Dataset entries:
————

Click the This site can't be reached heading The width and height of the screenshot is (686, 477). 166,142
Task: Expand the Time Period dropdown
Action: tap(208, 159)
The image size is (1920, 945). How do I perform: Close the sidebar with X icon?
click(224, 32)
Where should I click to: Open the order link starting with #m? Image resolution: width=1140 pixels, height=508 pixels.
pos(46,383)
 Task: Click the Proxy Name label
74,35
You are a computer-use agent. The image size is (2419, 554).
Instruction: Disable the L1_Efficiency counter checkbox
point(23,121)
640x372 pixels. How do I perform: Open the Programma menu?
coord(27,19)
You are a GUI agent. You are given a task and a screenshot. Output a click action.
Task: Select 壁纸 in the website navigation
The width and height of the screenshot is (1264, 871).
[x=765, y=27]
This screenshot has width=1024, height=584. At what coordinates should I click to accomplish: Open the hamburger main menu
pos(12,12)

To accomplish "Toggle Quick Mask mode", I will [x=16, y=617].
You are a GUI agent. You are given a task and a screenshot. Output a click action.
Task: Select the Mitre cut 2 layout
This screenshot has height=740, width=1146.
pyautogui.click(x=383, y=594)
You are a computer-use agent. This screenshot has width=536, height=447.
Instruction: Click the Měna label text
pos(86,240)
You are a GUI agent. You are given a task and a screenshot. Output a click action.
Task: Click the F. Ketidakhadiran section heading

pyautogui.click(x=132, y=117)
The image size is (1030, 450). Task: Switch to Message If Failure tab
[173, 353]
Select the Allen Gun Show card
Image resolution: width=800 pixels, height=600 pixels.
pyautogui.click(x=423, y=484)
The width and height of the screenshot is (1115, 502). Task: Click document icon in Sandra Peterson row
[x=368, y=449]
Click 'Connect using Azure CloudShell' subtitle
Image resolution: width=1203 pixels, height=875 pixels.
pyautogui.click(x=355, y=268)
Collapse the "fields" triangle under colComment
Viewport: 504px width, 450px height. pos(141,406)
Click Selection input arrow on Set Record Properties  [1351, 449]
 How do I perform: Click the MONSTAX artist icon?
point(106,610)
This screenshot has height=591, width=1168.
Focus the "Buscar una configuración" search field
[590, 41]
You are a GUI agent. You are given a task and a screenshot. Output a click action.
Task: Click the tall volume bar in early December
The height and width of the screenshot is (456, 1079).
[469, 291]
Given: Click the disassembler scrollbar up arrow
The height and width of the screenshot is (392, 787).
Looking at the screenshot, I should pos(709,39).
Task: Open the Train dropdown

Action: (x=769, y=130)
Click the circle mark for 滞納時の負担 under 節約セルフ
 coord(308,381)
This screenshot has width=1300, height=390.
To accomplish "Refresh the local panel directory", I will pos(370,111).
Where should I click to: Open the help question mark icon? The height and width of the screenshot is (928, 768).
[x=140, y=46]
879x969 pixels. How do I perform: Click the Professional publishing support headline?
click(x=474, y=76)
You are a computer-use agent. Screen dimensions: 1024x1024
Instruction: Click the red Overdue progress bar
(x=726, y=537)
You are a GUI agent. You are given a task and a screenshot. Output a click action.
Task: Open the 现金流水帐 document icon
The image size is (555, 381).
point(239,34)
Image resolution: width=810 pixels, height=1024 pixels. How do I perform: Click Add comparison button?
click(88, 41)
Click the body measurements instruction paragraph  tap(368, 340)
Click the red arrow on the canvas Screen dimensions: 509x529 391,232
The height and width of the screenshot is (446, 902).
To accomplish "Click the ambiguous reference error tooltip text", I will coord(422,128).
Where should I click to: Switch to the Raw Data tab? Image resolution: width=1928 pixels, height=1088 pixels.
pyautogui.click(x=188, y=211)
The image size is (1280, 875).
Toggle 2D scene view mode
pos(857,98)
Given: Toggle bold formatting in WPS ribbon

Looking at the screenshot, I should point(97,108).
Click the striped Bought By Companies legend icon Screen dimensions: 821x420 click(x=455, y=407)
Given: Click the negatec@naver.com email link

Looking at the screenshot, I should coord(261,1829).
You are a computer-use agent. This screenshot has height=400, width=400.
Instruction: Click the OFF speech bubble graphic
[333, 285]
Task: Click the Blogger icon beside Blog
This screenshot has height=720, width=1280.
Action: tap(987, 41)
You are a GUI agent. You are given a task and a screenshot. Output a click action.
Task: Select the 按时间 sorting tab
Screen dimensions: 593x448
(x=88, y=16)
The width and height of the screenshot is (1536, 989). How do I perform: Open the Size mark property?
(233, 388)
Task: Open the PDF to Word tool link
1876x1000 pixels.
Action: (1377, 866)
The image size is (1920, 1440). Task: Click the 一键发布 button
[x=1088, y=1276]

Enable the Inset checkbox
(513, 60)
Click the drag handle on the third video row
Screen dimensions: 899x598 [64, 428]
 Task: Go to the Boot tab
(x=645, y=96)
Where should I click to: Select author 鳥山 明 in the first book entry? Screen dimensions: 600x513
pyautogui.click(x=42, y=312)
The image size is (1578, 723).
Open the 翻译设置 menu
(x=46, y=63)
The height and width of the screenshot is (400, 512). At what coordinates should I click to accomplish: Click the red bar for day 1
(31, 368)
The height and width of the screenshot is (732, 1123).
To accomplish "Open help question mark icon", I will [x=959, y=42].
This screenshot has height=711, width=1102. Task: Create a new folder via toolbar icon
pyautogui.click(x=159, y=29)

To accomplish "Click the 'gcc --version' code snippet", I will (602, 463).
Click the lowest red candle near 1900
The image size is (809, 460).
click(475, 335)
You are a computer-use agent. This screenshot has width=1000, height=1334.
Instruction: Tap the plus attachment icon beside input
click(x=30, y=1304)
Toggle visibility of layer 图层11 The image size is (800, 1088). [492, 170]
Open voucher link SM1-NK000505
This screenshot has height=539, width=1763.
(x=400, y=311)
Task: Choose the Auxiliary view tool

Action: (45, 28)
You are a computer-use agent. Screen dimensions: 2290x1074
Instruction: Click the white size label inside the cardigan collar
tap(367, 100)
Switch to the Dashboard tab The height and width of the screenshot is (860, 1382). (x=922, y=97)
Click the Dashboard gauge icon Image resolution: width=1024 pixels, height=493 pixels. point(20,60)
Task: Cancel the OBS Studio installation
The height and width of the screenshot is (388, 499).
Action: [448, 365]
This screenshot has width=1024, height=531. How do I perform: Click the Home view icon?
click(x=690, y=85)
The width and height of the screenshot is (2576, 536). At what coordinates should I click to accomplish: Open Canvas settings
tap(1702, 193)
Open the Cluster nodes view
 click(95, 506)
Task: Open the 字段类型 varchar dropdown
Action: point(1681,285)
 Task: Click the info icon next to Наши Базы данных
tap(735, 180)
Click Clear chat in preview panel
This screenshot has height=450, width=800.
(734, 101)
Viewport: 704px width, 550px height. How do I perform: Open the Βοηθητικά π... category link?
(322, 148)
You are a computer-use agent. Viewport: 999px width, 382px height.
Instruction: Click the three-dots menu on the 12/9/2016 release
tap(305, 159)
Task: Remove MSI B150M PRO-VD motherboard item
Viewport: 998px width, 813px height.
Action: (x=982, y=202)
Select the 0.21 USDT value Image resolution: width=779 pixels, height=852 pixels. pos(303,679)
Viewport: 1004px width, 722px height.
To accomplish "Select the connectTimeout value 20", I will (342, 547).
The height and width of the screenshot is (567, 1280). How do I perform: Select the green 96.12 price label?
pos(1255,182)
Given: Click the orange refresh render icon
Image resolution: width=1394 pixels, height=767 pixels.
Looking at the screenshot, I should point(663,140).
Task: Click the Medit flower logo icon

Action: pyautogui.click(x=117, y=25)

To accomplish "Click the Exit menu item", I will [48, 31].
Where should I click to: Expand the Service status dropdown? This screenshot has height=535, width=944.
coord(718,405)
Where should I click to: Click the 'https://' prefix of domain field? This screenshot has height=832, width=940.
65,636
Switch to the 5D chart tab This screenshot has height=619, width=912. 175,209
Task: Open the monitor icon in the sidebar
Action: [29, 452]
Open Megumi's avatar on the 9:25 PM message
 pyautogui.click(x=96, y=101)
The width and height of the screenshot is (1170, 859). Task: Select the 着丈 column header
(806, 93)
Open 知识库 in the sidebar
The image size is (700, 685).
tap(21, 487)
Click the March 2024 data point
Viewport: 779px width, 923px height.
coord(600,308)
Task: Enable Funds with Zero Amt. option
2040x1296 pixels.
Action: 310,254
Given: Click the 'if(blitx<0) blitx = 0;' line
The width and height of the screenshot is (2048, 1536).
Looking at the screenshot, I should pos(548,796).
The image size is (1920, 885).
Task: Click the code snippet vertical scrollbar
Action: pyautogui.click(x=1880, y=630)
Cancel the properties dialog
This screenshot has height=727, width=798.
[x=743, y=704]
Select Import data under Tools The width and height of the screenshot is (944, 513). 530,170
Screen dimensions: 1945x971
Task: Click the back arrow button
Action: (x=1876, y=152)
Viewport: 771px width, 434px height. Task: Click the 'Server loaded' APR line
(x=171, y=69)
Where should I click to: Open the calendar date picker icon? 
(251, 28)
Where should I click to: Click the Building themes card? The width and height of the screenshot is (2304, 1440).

————

Rewrite the rows that start at the line containing "Task: Remove MSI" and end at the line containing "will (342, 547).", changing "Viewport" to "Display area" and leaving the rest unchanged.

*Reply to the exercise*
Task: Remove MSI B150M PRO-VD motherboard item
Display area: 998px width, 813px height.
Action: (x=982, y=202)
Select the 0.21 USDT value Image resolution: width=779 pixels, height=852 pixels. pos(303,679)
Display area: 1004px width, 722px height.
To accomplish "Select the connectTimeout value 20", I will (342, 547).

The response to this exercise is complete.